Dear Mr. Cahill,
I am more sorry than I can say to be unable to send you the copy of the Builder's Review that you kindly sent me. But before receiving your note I had, in my own interest, searched high and low for it, in vain. Somebody stole it from my table. I especially valued it after the catastrophe, but should have been doubly pleased to have it for you.
It was indeed a rough deal you San Franciscans got. I had always expected to go back to the good old town some day, but I have no desire to see the new town, if there is to be one. I fear the fire consumed even the ghosts that used to meet me at every street corner—ghosts of dear dead friends, oh, so many of them!
Please accept my sympathy for your losses. I too am a "sufferer," a whole edition of my latest book, plates and all, having gone up in smoke and many of my friends being now in the "dependent class." It hit us all pretty hard, I guess, wherever we happened to be.
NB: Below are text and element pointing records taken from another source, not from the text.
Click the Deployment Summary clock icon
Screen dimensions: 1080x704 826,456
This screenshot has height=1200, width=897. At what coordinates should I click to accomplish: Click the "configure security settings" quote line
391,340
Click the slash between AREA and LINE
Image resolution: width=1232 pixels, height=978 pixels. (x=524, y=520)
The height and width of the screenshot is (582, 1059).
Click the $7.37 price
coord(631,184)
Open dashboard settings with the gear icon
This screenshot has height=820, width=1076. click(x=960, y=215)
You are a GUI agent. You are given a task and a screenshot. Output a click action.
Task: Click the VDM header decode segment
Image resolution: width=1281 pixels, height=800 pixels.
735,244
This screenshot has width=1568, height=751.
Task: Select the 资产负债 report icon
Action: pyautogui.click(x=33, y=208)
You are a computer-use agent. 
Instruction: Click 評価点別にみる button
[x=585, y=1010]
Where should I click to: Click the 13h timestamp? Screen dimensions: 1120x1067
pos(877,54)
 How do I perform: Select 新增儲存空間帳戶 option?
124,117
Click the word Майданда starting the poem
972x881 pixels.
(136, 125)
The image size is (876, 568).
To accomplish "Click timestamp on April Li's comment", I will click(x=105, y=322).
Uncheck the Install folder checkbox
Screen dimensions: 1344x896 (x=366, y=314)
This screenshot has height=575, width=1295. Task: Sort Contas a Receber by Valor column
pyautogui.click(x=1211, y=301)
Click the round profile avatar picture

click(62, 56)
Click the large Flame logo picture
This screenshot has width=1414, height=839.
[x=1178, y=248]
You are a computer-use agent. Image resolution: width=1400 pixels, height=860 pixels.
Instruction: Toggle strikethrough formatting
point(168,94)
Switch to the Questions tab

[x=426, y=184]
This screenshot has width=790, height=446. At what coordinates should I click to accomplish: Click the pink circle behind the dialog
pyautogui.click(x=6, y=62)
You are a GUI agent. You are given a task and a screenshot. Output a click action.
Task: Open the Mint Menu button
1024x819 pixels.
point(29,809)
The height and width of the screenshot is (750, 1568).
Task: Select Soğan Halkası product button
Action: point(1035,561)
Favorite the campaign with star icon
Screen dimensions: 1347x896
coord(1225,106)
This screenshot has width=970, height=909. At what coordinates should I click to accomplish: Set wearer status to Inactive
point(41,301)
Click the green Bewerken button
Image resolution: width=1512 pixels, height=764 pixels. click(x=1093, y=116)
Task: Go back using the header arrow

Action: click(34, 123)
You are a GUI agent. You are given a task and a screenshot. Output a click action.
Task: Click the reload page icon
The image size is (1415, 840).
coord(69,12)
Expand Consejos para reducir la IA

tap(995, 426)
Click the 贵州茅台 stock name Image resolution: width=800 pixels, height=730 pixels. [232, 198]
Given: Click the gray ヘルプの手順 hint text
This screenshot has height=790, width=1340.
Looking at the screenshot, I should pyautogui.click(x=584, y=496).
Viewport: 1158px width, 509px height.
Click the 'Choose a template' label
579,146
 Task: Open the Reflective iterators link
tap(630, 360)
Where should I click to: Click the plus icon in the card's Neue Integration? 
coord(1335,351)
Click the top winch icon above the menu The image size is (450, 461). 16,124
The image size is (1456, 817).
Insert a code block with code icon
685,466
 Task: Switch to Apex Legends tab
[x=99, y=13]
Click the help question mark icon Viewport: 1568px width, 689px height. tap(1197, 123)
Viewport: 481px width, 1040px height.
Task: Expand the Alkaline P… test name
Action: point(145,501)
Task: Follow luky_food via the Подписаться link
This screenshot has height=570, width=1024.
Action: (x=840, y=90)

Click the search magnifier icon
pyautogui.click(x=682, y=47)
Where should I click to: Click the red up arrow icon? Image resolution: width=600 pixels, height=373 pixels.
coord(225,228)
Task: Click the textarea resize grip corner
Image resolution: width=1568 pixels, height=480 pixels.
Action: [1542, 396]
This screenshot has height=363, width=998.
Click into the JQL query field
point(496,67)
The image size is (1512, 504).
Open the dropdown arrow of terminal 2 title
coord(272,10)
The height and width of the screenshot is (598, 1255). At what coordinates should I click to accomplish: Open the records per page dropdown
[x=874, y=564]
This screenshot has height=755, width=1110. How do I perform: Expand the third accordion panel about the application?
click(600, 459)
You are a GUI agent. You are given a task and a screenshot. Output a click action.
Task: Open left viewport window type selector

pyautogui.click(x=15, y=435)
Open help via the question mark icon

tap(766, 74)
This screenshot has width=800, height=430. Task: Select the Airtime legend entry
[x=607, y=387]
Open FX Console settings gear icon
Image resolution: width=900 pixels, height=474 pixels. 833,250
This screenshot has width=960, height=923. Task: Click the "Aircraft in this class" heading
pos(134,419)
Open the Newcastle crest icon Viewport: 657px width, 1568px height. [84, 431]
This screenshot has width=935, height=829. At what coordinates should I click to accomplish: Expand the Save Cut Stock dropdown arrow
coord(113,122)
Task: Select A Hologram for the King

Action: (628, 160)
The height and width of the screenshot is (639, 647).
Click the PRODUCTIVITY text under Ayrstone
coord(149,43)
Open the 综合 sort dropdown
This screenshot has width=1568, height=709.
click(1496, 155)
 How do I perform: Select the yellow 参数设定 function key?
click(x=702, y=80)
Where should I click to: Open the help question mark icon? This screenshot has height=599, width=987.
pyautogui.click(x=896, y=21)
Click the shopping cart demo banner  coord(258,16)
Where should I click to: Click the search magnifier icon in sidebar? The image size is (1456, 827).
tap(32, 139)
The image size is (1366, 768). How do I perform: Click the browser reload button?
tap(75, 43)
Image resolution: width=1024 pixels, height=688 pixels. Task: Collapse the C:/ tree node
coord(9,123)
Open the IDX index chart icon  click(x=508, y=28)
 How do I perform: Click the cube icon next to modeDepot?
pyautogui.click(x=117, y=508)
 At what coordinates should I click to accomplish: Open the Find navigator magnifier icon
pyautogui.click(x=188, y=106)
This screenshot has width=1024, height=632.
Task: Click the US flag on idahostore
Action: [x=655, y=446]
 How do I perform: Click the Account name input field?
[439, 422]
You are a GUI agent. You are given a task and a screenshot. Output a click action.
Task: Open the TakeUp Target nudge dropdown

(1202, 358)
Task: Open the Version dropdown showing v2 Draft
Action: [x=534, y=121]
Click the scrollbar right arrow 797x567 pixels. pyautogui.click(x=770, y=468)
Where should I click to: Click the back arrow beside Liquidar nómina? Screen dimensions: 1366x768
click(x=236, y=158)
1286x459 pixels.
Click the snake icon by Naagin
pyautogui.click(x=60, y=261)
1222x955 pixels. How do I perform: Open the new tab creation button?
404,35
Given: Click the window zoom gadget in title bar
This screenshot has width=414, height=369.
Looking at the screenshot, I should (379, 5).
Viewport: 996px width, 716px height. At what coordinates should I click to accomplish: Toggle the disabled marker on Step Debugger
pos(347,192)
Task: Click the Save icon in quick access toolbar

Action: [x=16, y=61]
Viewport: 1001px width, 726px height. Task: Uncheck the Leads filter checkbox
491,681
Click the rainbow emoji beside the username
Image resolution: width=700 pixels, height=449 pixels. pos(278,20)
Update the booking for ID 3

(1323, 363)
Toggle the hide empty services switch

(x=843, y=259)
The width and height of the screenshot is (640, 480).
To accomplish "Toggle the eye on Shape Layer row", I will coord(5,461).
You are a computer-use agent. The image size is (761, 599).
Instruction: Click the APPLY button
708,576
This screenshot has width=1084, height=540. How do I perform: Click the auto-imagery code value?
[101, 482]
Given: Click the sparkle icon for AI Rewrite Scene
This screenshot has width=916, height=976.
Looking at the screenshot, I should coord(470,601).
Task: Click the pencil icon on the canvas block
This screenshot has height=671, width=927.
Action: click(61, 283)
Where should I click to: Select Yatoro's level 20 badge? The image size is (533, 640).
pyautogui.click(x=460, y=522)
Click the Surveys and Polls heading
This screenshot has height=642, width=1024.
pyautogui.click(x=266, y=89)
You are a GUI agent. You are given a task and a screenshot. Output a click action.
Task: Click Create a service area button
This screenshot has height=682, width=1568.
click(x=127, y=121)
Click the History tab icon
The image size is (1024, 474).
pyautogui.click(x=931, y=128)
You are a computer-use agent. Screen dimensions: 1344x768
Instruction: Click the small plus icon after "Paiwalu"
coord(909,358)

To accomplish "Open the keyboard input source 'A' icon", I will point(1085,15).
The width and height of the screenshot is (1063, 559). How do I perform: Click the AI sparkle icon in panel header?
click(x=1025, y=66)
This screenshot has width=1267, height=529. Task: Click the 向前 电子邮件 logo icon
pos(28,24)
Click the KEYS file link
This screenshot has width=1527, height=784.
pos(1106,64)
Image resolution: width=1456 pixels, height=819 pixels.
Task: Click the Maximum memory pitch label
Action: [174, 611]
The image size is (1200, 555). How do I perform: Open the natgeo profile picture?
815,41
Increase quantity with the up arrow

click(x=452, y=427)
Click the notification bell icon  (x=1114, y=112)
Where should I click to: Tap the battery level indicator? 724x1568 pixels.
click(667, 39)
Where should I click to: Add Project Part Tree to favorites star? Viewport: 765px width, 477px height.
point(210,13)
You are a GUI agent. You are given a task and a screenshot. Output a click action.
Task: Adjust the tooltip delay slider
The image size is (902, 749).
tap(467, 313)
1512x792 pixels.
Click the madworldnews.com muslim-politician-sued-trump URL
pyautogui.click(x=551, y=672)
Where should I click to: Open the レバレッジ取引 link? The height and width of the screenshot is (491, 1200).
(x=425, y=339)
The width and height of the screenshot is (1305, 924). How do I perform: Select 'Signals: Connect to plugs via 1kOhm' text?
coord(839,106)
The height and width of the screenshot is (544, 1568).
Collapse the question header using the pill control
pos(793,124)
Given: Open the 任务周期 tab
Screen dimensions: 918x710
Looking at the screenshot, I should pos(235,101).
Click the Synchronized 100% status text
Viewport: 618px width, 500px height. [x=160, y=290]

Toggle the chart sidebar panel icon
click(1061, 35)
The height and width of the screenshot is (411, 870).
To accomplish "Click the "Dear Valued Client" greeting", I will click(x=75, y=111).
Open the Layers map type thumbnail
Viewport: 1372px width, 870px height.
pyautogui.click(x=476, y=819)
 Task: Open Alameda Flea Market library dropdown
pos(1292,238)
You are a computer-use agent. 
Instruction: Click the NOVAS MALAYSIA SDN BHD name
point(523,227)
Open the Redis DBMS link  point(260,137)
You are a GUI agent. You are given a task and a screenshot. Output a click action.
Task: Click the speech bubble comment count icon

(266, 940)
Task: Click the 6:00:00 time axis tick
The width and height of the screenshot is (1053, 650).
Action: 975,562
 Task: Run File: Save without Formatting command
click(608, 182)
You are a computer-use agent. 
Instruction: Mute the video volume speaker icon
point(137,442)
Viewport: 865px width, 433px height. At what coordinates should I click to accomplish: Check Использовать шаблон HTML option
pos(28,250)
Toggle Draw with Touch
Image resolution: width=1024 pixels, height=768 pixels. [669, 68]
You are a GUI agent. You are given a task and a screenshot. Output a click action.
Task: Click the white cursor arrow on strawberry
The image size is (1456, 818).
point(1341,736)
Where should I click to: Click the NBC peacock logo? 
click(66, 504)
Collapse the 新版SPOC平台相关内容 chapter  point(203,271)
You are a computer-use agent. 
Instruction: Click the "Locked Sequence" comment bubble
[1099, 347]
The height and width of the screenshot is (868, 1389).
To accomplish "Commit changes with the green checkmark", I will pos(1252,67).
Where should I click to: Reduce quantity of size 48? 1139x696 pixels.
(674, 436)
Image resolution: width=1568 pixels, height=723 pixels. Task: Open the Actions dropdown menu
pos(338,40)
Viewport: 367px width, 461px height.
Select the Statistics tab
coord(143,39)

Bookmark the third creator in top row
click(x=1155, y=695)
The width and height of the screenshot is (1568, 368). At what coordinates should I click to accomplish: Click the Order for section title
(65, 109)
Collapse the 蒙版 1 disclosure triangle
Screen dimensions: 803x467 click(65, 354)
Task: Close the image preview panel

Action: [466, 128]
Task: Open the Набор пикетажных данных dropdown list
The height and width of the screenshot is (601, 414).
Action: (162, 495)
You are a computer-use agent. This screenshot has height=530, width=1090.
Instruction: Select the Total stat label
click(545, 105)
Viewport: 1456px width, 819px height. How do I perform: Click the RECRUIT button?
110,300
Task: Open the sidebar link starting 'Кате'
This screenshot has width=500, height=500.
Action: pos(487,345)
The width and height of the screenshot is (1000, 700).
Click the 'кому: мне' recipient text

Sincerely yours, Ambrose Bierce.
Washington, D. C,
August 11,
1906.
Dear George,
* * *
If your neighbor Carmelites are really "normal" and respectable I'm sorry for you. They will surely (remaining cold sober themselves) drive you to drink. Their sort affects me that way. God bless the crank and the curio!—what would life in this desert be without its mullahs and its dervishes? A matter of merchants and camel drivers—no one to laugh with and at.